Cricket has helped power an Indian streaming platform to 280 million subscribers
After launching in February, Disney-Reliance-owned JioHotstar’s subscriber numbers have exploded, rivaling that of Netflix.
For years, Netflix has led the streaming world order, churning out global, local, and increasingly live sports content to swell its subscriber base to more than 300 million.
But while Netflix has left many of its Western rivals in the dust, India’s JioHotstar is suddenly lurking in second place, with India’s favorite streaming platform racking up more than 280 million subscribers in recent months, per the Financial Times, thanks in part to its broadcasting rights for the world’s most popular cricket league.
Born out of the $8.5 billion megamerger last year between Disney India’s Hotstar platform and JioCinema, a streamer owned by the Indian media giant Reliance, JioHotstar currently owns both the digital and television rights for the Indian Premier League. Before the merger, IPL matches used to be freely accessible on Reliance’s Jio platforms, but since then cricket fans have had no choice but to subscribe to JioHotstar’s services, driving hundreds of millions of fans to commit to the new platform in the span of some four months.
Testing the boundaries
Home to ~1.4 billion people — many of whom are cricket fanatics — the world’s most populous country was always going to be fertile ground for growing the audience of a new cricket competition. But since its founding in 2007, the quick-fire Twenty20 format has bowled audiences over, quickly making the IPL the most-watched cricket competition.
With such a huge audience, the money has come flooding in. Investment bank Jeffries estimated after the merger last year that JioStar, which owns the JioHotstar platform, will have a 40% share of the total Indian advertising market in TV and streaming.
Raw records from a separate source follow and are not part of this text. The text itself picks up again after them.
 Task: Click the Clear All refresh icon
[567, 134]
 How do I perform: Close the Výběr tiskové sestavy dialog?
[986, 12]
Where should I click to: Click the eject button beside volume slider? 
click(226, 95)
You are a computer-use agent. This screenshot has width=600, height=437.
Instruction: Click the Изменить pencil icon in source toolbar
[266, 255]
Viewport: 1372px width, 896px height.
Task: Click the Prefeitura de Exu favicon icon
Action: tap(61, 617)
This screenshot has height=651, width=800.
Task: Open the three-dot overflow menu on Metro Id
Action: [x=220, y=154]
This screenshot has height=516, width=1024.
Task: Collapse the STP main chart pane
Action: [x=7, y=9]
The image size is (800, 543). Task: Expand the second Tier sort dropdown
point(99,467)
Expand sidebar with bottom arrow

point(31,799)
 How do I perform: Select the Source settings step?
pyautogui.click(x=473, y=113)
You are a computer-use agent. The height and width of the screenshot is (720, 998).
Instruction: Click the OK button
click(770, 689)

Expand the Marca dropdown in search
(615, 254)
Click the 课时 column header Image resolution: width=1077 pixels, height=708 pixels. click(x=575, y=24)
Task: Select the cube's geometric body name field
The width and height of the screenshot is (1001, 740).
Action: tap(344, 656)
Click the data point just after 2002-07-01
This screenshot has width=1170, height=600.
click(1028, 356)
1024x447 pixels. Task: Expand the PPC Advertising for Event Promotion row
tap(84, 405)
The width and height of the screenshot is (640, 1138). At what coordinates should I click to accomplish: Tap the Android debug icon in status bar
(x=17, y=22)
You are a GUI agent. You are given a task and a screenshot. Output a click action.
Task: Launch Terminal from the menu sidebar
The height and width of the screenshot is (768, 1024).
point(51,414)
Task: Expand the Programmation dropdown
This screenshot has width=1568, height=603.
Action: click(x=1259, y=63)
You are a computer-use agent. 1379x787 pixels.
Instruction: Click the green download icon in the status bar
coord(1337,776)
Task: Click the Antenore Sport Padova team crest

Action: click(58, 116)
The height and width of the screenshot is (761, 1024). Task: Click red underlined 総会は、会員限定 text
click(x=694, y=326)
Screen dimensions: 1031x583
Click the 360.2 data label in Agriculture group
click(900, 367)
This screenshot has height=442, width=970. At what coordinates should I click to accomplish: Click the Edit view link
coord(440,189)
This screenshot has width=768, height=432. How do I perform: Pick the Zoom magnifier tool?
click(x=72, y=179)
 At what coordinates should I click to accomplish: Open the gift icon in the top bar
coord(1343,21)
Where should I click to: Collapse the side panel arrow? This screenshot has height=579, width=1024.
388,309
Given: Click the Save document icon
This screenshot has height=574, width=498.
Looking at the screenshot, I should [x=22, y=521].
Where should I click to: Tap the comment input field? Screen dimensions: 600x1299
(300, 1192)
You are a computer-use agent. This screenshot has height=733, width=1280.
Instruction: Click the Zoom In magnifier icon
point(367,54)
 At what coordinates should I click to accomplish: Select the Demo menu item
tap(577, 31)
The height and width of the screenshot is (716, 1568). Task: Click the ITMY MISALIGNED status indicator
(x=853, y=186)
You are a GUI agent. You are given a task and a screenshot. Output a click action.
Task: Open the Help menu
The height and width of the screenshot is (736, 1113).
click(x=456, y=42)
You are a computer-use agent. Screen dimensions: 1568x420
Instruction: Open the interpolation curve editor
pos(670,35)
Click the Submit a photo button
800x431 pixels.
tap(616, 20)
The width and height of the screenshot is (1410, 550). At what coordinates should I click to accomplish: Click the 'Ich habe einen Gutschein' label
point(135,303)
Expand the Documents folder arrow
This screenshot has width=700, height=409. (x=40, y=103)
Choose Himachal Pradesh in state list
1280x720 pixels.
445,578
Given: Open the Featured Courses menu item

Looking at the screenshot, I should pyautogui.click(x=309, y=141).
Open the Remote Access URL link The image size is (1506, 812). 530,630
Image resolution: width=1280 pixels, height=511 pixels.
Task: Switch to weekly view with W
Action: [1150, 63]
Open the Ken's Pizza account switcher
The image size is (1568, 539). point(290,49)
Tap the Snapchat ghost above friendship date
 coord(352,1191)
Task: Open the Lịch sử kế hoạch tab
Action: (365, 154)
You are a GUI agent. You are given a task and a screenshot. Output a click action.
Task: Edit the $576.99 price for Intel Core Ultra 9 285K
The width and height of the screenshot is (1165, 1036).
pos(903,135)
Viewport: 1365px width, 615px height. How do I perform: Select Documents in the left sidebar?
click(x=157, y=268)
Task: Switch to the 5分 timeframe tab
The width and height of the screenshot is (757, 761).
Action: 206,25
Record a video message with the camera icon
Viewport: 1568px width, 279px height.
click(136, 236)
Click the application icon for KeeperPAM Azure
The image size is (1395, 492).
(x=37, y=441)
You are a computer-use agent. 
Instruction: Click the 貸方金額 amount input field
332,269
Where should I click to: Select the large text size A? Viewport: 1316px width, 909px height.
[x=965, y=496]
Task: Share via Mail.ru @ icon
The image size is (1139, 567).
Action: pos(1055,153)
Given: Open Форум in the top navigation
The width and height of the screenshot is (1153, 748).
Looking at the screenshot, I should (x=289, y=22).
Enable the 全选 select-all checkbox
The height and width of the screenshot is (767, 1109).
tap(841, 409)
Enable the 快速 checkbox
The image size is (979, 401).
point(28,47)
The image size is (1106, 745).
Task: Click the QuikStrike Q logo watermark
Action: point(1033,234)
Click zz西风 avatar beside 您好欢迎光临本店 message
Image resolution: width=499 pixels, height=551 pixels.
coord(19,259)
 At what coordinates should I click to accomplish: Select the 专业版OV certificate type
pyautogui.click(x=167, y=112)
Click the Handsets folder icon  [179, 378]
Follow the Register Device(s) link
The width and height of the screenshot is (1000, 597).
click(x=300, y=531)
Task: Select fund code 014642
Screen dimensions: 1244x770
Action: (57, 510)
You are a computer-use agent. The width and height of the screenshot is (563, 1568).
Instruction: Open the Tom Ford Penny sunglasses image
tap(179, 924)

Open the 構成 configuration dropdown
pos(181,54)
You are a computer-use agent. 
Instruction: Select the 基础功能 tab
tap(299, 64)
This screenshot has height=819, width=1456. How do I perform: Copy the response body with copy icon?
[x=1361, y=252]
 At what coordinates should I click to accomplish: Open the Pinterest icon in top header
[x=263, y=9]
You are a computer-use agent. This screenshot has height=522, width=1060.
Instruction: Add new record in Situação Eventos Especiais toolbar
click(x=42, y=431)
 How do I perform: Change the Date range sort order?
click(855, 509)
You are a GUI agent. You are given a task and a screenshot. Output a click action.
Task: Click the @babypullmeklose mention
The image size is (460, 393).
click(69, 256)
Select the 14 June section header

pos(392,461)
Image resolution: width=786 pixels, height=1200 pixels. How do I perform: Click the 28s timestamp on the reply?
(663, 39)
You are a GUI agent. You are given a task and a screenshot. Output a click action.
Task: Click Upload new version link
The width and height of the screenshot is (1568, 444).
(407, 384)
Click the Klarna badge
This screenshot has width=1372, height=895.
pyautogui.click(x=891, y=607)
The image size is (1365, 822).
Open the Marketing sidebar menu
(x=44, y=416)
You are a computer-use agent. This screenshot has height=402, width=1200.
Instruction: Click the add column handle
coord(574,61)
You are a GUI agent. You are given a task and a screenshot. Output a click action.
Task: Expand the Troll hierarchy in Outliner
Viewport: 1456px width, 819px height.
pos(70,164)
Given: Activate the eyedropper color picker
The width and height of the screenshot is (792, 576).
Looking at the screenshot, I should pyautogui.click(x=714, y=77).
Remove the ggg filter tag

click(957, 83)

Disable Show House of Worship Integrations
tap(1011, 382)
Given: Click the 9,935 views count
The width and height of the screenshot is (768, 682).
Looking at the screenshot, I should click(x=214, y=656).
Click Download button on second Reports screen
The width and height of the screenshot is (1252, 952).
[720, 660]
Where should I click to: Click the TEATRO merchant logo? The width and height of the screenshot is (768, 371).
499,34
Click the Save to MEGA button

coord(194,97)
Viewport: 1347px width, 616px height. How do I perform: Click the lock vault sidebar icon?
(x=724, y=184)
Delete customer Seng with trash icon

But that dominance comes with a cost. Despite its huge customer base, subscriptions aren’t as valuable as in other regions, with some packages starting from just $0.60 a month, the FT reported. That’s not a huge sum to pay back the $6.2 billion that broadcasters’ have spent on the high-stake cricket rights, let alone profit from the massive investment. Retaining cricket fans after the IPL season, which ends on June 3, is an even bigger task.